> Instruction 1
In the passage on freedmen and their former masters, what is the exact text that begins at the words "Impressions like the" and ends with the words "instinct is correct."? Echo it back word for word.

> Text section
◆ ◆ ◆ ◆ ◆

Extravagant notions.—In many localities I found an impression prevailing among the negroes that some great change was going to take place about Christmas. Feeling uneasy in their present condition, they indulged in the expectation that government intended to make some further provision for their future welfare, especially by ordering distributions of land among them. To counteract this expectation, which had a tendency to interfere seriously with the making of contracts for the next season, it was considered necessary to send military officers, and especially agents of the Freedmen's Bureau, among them, who, by administering sound advice and spreading correct information, would induce them to suit their conduct to their actual circumstances. While in the south I heard of many instances in which this measure had the desired effect, and it is to be expected that the effect was uniformly good wherever judicious officers were so employed.

Impressions like the above are very apt to spread among the negroes, for the reason that they ardently desire to become freeholders. In the independent possession of landed property they see the consummation of their deliverance. However mistaken their notions may be in other respects, it must be admitted that this instinct is correct.

Relations between the two races.—There are whites in the south who profess great kindness for the negro. Many of them are, no doubt, sincere in what they say. But as to the feelings of the masses, it is hardly necessary to add anything to what I have already stated. I have heard it asserted that the negroes also cherish feelings of hostility to the whites. Taking this as a general assertion, I am satisfied that it is incorrect. The negroes do not trust their late masters because they do not feel their freedom sufficiently assured. Many of them may harbor feelings of resentment towards those who now ill-treat and persecute them, but as they practiced no revenge after their emancipation for wrongs suffered while in slavery, so their present resentments are likely to cease as soon as the persecution ceases. If the persecution and the denial of their rights as freemen continue, the resentments growing out of them will continue and spread. The negro is constitutionally docile and eminently good-natured. Instances of the most touching attachment of freedmen to their old masters and mistresses have come to my notice. To a white man whom they believe to be sincerely their friend they cling with greater affection even than to one of their own race. By some northern speculators their confidence has been sadly abused. Nevertheless, the trust they place in persons coming from the north, or in any way connected with the government, is most childlike and unbounded. There may be individual exceptions, but I am sure they are not numerous. Those who enjoy their confidence enjoy also their affection. Centuries of slavery have not been sufficient to make them the enemies of the white race. If in the future a feeling of mutual hostility should develop itself between the races, it will probably not be the fault of those who have shown such an inexhaustible patience under the most adverse and trying circumstances.

◆ ◆ ◆ ◆ ◆

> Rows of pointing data
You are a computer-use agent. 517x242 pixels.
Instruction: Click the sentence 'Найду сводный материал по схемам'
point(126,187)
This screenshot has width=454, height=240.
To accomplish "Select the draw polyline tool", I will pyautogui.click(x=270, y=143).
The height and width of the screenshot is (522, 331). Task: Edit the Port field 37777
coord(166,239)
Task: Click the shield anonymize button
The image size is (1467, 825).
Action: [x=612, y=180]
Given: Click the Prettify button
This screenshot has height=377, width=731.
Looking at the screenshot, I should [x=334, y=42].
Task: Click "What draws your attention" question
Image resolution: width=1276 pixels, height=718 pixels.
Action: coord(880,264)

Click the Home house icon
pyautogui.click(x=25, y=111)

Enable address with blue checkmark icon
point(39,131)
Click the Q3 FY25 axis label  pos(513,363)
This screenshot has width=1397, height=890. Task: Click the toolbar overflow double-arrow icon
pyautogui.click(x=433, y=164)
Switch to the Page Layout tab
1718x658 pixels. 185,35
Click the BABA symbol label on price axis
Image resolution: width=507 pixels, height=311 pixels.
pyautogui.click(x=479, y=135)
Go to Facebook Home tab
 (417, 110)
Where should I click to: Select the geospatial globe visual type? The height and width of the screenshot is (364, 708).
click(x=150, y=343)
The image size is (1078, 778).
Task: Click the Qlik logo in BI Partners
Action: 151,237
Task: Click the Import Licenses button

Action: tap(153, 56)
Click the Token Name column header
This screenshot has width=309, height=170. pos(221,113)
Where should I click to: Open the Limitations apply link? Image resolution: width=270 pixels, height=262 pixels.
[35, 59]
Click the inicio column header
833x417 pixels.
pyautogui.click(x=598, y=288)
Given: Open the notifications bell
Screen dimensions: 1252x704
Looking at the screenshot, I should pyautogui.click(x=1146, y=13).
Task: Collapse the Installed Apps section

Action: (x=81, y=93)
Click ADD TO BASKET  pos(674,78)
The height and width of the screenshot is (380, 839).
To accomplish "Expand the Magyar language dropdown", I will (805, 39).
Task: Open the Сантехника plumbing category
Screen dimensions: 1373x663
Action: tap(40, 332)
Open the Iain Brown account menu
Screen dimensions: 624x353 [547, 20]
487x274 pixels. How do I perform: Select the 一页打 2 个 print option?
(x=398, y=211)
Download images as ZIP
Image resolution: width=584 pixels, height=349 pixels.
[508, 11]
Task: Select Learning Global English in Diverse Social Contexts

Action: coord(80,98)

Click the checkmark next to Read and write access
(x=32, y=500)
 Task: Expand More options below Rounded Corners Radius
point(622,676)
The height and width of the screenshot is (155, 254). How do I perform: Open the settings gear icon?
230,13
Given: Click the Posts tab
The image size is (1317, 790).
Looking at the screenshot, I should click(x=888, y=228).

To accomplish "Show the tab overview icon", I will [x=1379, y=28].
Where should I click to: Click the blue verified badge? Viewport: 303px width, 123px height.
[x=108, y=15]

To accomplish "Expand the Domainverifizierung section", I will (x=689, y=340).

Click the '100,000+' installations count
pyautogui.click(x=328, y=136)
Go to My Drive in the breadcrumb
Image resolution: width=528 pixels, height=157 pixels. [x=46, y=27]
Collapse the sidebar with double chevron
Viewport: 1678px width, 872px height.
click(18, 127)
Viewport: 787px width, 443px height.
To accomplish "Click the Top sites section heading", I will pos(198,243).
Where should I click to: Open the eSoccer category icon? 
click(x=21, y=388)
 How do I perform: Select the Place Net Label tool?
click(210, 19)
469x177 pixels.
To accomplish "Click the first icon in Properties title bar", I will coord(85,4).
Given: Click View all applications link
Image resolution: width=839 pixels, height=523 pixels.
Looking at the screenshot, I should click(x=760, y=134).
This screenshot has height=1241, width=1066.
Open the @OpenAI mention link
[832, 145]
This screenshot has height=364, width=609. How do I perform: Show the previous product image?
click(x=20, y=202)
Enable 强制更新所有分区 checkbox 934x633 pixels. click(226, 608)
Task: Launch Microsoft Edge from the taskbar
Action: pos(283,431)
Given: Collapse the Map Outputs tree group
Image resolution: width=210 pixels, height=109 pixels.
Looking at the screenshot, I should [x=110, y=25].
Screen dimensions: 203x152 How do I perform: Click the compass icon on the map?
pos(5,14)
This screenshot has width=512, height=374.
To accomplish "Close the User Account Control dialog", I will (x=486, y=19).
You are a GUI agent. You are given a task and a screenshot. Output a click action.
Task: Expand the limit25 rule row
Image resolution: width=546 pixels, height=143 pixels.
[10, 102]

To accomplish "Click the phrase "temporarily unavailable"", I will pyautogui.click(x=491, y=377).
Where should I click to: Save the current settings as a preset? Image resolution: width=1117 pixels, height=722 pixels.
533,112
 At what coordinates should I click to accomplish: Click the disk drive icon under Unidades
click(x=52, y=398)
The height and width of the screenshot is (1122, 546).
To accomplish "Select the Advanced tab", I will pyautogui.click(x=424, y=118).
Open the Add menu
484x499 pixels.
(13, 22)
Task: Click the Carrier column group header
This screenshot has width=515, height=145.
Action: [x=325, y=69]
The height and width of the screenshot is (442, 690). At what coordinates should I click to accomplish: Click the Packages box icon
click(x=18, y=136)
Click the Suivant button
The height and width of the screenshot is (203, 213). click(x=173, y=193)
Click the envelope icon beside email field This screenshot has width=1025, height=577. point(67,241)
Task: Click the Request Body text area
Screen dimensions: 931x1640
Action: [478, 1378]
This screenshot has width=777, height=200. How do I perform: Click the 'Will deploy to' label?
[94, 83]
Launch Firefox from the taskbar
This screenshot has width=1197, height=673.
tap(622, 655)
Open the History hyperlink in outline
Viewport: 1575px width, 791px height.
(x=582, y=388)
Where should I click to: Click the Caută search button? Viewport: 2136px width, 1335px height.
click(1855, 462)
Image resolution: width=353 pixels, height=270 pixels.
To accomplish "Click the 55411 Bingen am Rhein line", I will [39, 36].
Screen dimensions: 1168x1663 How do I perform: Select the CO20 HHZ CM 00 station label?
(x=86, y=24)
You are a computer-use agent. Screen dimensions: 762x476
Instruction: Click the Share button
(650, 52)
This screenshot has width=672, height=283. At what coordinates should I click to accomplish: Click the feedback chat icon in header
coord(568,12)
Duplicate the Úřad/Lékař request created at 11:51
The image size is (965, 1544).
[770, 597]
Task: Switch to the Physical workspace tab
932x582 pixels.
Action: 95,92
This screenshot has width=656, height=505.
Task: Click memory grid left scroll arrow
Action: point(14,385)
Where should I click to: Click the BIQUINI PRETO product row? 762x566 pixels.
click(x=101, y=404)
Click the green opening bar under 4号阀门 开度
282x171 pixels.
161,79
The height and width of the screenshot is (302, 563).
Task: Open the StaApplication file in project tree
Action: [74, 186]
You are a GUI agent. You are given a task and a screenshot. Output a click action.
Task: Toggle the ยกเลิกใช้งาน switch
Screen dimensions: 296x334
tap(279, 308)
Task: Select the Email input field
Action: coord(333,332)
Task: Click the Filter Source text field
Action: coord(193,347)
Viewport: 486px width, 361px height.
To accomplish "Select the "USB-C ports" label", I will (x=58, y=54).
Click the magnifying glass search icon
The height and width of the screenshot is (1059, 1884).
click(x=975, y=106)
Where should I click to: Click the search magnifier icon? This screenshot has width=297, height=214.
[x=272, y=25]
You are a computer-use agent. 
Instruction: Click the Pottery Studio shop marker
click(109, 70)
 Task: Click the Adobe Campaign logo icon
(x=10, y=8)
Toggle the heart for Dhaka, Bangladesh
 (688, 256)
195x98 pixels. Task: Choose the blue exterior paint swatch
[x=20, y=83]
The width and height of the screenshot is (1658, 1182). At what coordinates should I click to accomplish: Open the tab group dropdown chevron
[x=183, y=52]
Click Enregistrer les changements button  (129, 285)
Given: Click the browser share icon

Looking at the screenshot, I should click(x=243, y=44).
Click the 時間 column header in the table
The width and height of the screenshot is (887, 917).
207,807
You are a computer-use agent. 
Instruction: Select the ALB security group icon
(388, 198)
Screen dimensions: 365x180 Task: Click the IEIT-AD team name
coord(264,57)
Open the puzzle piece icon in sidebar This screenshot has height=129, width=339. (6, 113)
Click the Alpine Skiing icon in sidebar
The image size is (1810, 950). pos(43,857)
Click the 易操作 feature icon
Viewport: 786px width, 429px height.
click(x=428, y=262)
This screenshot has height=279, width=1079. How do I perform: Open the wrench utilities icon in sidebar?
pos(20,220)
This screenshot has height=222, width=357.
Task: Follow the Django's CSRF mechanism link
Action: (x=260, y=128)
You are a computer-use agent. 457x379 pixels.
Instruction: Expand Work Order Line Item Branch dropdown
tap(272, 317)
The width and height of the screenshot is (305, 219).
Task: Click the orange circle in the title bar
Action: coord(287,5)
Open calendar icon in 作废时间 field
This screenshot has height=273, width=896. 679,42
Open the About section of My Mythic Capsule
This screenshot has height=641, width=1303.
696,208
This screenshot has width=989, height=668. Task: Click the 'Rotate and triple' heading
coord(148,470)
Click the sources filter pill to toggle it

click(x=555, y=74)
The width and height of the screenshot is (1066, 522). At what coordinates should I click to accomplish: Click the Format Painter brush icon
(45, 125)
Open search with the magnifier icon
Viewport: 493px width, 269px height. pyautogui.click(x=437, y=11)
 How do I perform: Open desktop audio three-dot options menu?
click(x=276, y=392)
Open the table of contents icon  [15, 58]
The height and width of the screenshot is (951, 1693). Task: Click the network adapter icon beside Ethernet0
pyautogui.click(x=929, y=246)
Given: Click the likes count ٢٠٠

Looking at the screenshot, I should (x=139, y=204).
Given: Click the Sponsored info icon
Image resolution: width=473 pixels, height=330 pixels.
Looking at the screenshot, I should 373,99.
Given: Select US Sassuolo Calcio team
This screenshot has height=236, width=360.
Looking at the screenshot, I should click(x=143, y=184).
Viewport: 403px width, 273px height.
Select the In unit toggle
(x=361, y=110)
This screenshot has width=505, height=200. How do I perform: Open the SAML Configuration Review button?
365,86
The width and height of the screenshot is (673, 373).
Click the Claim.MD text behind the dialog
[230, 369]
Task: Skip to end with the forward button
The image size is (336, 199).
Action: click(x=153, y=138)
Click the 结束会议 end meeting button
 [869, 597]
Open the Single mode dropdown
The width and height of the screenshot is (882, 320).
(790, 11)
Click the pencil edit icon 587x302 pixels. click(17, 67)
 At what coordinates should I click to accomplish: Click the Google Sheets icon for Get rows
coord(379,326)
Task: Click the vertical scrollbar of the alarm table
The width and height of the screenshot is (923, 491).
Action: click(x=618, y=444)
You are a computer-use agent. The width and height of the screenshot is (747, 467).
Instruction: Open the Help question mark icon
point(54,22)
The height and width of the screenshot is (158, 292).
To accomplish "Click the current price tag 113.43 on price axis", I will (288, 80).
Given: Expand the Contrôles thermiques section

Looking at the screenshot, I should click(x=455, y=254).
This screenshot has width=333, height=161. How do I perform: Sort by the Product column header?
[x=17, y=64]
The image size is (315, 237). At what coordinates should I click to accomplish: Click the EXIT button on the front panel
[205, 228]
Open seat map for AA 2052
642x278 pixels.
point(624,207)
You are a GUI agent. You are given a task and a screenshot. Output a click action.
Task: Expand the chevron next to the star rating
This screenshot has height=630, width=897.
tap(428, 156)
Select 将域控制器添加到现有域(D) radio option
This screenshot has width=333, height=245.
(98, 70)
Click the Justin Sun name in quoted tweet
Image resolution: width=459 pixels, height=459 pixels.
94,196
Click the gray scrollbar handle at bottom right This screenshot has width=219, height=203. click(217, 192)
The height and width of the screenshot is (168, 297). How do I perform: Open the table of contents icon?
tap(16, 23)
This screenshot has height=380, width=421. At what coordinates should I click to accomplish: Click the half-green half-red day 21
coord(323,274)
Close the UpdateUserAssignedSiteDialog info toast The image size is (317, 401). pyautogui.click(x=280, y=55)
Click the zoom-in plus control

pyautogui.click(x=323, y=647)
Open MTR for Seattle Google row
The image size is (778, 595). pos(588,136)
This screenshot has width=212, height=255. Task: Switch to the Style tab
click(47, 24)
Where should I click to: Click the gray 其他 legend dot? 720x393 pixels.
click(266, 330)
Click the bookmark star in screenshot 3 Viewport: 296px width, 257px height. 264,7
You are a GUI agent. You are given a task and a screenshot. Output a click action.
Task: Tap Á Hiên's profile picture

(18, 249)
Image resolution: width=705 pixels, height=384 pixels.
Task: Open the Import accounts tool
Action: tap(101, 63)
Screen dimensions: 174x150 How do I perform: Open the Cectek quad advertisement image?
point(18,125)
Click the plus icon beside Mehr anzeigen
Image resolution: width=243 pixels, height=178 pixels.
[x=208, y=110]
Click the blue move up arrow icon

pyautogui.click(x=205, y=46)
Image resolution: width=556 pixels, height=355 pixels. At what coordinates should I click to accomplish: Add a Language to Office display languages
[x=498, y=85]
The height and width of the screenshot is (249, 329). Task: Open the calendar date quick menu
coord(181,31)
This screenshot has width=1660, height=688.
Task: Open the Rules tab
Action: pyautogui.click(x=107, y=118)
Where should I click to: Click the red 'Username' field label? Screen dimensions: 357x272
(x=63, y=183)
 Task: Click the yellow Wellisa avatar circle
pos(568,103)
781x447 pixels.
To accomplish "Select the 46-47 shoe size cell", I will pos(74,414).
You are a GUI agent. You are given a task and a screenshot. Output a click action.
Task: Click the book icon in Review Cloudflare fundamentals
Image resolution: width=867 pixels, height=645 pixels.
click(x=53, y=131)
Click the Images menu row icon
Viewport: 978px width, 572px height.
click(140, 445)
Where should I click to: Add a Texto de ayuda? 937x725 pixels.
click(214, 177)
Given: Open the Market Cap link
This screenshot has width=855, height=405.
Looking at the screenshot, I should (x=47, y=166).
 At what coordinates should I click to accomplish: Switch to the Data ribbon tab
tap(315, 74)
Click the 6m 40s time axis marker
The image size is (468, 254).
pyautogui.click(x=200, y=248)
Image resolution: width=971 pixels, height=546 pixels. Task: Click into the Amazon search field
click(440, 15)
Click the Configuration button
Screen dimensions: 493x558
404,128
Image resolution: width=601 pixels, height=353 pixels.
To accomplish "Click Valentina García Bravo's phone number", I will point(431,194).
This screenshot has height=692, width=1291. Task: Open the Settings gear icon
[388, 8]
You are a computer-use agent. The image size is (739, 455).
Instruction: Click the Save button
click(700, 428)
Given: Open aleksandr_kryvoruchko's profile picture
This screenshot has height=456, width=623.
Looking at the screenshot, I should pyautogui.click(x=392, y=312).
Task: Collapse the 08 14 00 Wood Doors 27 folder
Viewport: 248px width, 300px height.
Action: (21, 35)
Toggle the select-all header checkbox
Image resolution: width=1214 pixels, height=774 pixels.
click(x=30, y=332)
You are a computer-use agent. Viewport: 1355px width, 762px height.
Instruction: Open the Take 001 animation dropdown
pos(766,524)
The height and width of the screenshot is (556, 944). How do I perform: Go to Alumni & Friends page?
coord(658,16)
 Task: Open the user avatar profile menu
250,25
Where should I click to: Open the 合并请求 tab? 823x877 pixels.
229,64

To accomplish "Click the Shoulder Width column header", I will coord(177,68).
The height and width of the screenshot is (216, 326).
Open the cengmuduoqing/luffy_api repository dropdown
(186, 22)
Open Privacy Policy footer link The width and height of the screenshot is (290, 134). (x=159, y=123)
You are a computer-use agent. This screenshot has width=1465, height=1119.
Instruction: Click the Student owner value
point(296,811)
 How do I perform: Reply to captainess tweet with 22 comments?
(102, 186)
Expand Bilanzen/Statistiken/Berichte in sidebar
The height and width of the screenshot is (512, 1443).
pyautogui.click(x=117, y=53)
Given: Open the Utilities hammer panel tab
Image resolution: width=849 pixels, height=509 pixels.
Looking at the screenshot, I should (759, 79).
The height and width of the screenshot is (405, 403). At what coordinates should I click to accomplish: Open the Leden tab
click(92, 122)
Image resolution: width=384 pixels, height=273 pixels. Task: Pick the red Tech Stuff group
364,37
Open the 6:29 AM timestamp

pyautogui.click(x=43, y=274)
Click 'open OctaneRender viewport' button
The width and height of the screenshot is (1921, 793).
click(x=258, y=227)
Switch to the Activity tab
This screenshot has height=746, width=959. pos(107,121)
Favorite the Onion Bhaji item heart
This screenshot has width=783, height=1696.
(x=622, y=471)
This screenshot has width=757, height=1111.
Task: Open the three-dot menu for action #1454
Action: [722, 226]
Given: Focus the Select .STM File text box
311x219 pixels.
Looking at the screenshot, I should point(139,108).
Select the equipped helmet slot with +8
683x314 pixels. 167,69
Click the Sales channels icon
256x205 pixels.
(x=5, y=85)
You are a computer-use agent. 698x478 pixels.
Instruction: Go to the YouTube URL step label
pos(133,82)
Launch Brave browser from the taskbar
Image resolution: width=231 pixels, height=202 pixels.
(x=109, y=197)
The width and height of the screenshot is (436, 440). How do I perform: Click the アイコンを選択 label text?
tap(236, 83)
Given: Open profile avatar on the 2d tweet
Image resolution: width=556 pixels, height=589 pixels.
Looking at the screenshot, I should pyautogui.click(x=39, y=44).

◆ ◆ ◆ ◆ ◆

> Instruction 2
Can you duplicate the rows exactly, beginning at the first row and stopping after the row that contains "will pyautogui.click(x=270, y=143)."?

> Correct answer 1
Impressions like the above are very apt to spread among the negroes, for the reason that they ardently desire to become freeholders. In the independent possession of landed property they see the consummation of their deliverance. However mistaken their notions may be in other respects, it must be admitted that this instinct is correct.

> Correct answer 2
You are a computer-use agent. 517x242 pixels.
Instruction: Click the sentence 'Найду сводный материал по схемам'
point(126,187)
This screenshot has width=454, height=240.
To accomplish "Select the draw polyline tool", I will pyautogui.click(x=270, y=143).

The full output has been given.